Susya settlement v Khirbet Susiya Palestinian village
In Khirbet Susiya village, Palestinian residents are living in temporary shelters after being forcibly evicted from much of the area to make way for the expansion of the neighbouring Susya settlement. The Israeli authorities have blocked the village’s water cisterns and wells, and in 2015 the UN estimated that a third of villagers’ income was spent paying for water. Susya is built around the ruins of an archaeological site, which at the time of writing was featured on both Airbnb and TripAdvisor sites, along with photographs of places travellers could visit - including the ruins, an olive grove, a winery and a vineyard, as well as a large swimming pool in the settlement.
It is not just the tourism industry that is profiting from, and contributing to, illegal settlements. Hundreds of millions of pounds’ worth of goods produced in Israeli settlements are exported internationally each year, despite the fact that most countries around the world have officially condemned the settlements as illegal under international law.
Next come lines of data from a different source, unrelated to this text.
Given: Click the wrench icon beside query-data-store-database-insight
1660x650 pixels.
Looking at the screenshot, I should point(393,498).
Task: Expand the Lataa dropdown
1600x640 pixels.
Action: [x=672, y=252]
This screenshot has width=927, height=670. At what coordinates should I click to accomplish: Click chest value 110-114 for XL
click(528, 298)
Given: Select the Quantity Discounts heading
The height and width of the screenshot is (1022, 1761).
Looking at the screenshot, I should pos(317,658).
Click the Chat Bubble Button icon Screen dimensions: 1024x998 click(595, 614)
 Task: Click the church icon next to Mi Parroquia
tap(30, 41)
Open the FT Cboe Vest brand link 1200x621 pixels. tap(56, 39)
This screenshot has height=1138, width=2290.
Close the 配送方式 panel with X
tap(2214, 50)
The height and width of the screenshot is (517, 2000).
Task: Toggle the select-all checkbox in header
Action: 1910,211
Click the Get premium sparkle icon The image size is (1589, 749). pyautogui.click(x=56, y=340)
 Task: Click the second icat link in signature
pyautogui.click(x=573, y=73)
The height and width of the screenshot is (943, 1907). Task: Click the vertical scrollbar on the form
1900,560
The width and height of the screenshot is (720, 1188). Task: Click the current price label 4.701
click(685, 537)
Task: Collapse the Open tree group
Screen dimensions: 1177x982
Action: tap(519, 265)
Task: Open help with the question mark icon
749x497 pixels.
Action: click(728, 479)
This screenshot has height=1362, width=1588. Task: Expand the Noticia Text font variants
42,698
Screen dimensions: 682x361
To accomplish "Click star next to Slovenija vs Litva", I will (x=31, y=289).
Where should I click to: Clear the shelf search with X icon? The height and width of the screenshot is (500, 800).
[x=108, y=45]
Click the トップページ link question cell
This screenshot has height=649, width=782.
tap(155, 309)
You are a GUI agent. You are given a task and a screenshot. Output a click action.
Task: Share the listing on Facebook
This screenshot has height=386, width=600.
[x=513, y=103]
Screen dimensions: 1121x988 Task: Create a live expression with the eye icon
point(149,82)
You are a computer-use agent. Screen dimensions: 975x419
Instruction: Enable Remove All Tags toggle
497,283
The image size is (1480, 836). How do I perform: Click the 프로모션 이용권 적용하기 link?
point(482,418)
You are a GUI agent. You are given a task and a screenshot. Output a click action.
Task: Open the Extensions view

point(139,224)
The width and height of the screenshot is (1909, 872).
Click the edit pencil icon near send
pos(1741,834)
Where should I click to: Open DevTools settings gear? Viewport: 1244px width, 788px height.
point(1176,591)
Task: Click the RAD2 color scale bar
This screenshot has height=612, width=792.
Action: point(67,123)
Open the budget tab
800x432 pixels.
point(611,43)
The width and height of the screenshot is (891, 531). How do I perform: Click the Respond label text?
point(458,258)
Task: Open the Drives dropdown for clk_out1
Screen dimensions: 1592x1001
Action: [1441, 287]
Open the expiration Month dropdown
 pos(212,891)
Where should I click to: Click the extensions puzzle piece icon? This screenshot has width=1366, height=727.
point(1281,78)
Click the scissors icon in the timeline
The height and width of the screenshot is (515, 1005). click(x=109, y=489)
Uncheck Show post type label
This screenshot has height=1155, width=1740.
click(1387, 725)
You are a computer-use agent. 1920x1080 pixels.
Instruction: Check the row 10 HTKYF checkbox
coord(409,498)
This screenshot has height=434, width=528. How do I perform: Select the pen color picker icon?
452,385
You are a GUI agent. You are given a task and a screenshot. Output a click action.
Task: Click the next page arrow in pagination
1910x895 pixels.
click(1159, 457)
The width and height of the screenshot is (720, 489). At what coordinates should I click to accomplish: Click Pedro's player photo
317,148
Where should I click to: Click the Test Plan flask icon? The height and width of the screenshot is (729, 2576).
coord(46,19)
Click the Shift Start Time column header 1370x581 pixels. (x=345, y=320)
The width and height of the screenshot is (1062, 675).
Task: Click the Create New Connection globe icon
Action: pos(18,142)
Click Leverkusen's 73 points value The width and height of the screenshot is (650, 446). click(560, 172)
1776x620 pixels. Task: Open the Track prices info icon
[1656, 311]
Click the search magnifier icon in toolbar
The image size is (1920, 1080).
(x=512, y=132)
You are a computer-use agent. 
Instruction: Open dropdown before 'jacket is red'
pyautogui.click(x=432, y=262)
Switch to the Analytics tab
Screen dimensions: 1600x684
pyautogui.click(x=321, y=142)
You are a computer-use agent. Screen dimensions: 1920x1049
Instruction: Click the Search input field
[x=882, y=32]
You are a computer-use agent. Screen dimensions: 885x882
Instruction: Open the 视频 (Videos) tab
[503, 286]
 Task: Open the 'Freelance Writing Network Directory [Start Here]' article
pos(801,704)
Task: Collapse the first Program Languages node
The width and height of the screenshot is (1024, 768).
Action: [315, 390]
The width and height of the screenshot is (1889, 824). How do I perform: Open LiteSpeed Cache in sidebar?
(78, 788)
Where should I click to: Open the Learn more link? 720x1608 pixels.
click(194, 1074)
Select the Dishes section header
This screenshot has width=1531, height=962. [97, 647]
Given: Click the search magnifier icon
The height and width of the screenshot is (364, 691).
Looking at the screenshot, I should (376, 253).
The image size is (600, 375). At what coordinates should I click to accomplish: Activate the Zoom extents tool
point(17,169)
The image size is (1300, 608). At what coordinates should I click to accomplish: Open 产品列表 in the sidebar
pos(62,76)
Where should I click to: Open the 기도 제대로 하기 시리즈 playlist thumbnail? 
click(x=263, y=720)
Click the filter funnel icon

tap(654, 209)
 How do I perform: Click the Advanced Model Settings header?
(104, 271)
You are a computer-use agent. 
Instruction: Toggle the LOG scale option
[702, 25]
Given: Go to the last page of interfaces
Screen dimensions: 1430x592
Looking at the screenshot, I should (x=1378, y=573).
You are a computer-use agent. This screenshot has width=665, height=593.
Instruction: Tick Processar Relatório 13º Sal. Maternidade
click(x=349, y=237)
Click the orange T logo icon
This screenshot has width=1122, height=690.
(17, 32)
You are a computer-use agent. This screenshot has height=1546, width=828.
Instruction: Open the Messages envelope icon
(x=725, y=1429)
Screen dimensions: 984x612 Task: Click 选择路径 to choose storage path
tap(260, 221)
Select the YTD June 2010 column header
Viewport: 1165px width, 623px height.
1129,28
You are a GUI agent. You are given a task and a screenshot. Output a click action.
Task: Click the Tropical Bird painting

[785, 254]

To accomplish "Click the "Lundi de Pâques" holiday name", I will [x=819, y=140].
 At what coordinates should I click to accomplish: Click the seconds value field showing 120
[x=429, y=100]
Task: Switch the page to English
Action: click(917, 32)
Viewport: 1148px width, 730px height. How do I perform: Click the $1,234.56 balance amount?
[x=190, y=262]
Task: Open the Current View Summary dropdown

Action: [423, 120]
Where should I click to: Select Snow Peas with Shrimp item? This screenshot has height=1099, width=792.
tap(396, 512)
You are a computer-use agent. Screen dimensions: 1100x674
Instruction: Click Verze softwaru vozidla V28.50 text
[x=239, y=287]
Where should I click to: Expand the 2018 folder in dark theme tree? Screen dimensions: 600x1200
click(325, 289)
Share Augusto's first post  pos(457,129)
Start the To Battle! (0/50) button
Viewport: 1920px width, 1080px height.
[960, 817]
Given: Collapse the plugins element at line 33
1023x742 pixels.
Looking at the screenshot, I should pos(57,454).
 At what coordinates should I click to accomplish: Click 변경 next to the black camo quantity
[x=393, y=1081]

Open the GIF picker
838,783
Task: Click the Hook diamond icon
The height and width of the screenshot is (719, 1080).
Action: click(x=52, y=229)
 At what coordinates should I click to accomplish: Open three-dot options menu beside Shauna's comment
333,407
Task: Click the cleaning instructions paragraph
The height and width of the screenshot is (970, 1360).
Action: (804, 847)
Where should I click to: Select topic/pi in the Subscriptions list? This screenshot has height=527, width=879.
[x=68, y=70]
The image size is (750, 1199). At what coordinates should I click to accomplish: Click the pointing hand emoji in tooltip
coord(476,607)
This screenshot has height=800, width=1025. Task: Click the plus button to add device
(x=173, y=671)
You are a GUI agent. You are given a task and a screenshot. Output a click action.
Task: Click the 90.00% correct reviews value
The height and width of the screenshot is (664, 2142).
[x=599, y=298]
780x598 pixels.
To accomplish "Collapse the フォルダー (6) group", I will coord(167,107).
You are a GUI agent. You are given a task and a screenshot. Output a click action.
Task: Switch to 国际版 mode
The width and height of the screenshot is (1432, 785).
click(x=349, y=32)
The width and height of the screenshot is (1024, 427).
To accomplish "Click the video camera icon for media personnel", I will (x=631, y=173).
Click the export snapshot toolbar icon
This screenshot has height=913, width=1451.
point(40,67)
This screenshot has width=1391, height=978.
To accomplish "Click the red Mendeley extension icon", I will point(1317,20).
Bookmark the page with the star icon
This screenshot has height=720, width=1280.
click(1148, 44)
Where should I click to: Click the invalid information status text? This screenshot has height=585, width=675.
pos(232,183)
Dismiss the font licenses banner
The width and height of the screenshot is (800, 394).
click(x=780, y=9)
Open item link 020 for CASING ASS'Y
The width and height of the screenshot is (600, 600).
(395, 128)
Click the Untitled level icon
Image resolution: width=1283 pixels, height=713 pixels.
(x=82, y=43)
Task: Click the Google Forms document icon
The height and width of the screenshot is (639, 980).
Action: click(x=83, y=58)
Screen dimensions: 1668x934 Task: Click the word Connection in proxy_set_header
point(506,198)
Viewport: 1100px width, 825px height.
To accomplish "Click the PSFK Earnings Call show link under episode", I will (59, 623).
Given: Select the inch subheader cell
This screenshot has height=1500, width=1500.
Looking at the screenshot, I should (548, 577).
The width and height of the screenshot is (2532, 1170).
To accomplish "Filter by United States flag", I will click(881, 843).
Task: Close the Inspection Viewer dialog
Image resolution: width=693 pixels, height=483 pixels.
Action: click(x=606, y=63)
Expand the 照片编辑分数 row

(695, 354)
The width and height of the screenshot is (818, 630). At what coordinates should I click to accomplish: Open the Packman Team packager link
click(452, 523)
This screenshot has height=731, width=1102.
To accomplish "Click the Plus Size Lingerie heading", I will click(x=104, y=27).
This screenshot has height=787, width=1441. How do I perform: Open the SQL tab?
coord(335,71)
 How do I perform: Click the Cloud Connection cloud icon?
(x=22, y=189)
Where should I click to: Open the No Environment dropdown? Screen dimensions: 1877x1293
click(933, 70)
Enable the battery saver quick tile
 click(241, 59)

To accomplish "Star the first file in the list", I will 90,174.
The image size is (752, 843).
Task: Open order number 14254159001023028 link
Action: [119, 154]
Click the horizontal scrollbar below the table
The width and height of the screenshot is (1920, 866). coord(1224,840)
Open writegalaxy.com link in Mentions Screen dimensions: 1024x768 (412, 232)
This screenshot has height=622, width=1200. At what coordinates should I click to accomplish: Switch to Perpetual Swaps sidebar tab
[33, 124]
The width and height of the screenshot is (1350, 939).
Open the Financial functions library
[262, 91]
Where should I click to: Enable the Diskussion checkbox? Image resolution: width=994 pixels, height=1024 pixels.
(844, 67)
As well as calling on individual companies to stop doing business in and with the settlements, Amnesty is calling on governments to make this mandatory through regulation, and to introduce laws prohibiting the import of settlement goods. The Irish Parliament is currently in the process of approving a landmark bill which would prohibit trade in goods and services with settlements, and Amnesty is calling on other countries to do likewise.
Prior to publication, Amnesty wrote to the four companies and provided each with an opportunity to respond to the report’s findings. Booking.com and Expedia provided responses, but Airbnb and TripAdvisor did not. Amnesty reviewed the responses in detail and took appropriate account of information provided in updating its findings. Copies of the companies’ responses can be found in the annex to the Destination: Occupation report.